- _WHAT YOU WILL DO_
Every line containing the string "browser" is to be copied from the records.

- _Collected data_
________
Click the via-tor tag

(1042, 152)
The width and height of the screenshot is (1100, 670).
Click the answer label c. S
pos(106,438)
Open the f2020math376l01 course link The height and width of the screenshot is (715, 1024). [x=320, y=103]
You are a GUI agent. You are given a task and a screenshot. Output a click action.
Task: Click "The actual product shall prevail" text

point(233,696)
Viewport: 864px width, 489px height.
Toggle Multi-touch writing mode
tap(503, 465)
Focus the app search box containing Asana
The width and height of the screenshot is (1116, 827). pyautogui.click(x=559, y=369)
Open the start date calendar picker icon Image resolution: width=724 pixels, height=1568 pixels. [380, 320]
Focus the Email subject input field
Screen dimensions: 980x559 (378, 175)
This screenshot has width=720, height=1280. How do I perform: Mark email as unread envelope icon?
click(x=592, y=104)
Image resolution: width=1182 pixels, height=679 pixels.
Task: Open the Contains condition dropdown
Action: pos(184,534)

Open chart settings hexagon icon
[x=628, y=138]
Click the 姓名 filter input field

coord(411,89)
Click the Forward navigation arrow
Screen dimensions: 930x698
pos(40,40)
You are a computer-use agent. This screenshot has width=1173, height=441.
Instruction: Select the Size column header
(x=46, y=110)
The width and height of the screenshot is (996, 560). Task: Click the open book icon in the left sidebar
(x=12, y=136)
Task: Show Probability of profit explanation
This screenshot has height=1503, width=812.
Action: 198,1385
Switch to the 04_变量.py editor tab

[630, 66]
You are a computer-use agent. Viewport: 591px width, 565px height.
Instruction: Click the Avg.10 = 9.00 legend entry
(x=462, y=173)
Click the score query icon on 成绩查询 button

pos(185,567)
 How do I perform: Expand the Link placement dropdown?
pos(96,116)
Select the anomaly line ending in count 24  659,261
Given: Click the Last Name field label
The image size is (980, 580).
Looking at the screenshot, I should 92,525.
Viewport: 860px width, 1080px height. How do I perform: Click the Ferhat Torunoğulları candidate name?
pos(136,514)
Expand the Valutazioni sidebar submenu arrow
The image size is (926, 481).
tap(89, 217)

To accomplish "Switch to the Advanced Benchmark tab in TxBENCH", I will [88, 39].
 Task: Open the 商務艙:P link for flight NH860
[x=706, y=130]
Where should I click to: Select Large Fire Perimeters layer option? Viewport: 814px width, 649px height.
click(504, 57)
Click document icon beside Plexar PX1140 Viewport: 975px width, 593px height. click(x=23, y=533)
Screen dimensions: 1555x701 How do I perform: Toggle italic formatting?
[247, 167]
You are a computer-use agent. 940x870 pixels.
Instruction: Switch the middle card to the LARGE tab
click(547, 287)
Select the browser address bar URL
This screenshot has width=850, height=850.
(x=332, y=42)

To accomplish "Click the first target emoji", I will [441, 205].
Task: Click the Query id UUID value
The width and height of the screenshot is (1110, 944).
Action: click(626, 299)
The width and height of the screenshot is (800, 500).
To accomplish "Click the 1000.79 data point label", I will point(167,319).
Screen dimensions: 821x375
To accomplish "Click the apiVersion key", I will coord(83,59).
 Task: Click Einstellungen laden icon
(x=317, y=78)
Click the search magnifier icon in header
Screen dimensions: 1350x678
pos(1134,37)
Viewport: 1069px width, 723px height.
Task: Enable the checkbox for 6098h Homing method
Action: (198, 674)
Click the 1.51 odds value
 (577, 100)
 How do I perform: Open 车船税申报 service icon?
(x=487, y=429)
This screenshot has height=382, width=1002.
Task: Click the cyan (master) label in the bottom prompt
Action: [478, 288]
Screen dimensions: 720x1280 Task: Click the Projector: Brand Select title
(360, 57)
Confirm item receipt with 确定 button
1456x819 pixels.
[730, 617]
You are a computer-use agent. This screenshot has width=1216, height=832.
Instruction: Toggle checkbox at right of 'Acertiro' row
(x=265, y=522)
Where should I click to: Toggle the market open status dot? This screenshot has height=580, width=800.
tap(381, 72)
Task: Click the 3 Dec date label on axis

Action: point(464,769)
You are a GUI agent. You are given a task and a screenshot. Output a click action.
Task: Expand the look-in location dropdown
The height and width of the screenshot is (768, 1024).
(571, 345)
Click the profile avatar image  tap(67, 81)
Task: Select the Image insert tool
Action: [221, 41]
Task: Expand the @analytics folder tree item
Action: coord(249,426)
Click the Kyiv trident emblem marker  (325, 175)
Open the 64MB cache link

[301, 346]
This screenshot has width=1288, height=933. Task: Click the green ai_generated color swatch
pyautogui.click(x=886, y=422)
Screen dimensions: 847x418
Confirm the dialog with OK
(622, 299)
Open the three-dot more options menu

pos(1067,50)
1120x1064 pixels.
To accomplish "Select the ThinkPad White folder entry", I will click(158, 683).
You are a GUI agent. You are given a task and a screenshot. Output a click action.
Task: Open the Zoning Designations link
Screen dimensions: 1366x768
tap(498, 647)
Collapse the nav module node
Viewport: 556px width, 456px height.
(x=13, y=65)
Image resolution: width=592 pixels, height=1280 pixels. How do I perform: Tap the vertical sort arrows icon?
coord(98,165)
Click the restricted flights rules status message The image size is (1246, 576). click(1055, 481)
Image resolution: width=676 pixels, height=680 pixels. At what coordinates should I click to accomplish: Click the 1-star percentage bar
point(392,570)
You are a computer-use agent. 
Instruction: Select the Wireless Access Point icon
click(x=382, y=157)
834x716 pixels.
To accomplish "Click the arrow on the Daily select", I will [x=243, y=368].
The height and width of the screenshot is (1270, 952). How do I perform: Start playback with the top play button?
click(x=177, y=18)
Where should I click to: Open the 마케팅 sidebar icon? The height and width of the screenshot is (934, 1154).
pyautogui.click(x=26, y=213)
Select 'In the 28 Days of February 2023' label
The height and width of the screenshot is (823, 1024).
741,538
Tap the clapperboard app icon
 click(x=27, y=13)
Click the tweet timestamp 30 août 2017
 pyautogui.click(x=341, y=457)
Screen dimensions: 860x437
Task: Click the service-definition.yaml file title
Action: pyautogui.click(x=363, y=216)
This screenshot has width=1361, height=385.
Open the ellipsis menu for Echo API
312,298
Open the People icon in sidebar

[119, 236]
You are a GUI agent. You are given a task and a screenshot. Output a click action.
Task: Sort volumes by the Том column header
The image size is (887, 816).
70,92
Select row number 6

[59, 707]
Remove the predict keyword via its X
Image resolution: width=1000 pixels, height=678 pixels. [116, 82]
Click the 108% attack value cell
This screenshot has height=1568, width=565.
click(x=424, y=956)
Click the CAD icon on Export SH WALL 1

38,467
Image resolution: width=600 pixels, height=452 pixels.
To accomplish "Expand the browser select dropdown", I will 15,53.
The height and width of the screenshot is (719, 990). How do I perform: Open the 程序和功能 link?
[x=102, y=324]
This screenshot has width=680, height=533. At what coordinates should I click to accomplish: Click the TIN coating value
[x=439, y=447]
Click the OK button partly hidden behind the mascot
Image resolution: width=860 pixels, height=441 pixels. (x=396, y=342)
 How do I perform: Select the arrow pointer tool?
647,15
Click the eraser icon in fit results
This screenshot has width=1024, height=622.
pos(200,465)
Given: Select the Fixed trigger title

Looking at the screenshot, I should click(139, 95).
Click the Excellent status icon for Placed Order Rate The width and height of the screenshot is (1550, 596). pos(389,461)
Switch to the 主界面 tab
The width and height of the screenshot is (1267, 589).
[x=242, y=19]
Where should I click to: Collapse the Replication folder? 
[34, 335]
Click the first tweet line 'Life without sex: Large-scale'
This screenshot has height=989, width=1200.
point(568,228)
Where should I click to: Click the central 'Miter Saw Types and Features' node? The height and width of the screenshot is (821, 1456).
________
- _RESULT OF THIS TASK_
Select the browser address bar URL
To accomplish "Expand the browser select dropdown", I will 15,53.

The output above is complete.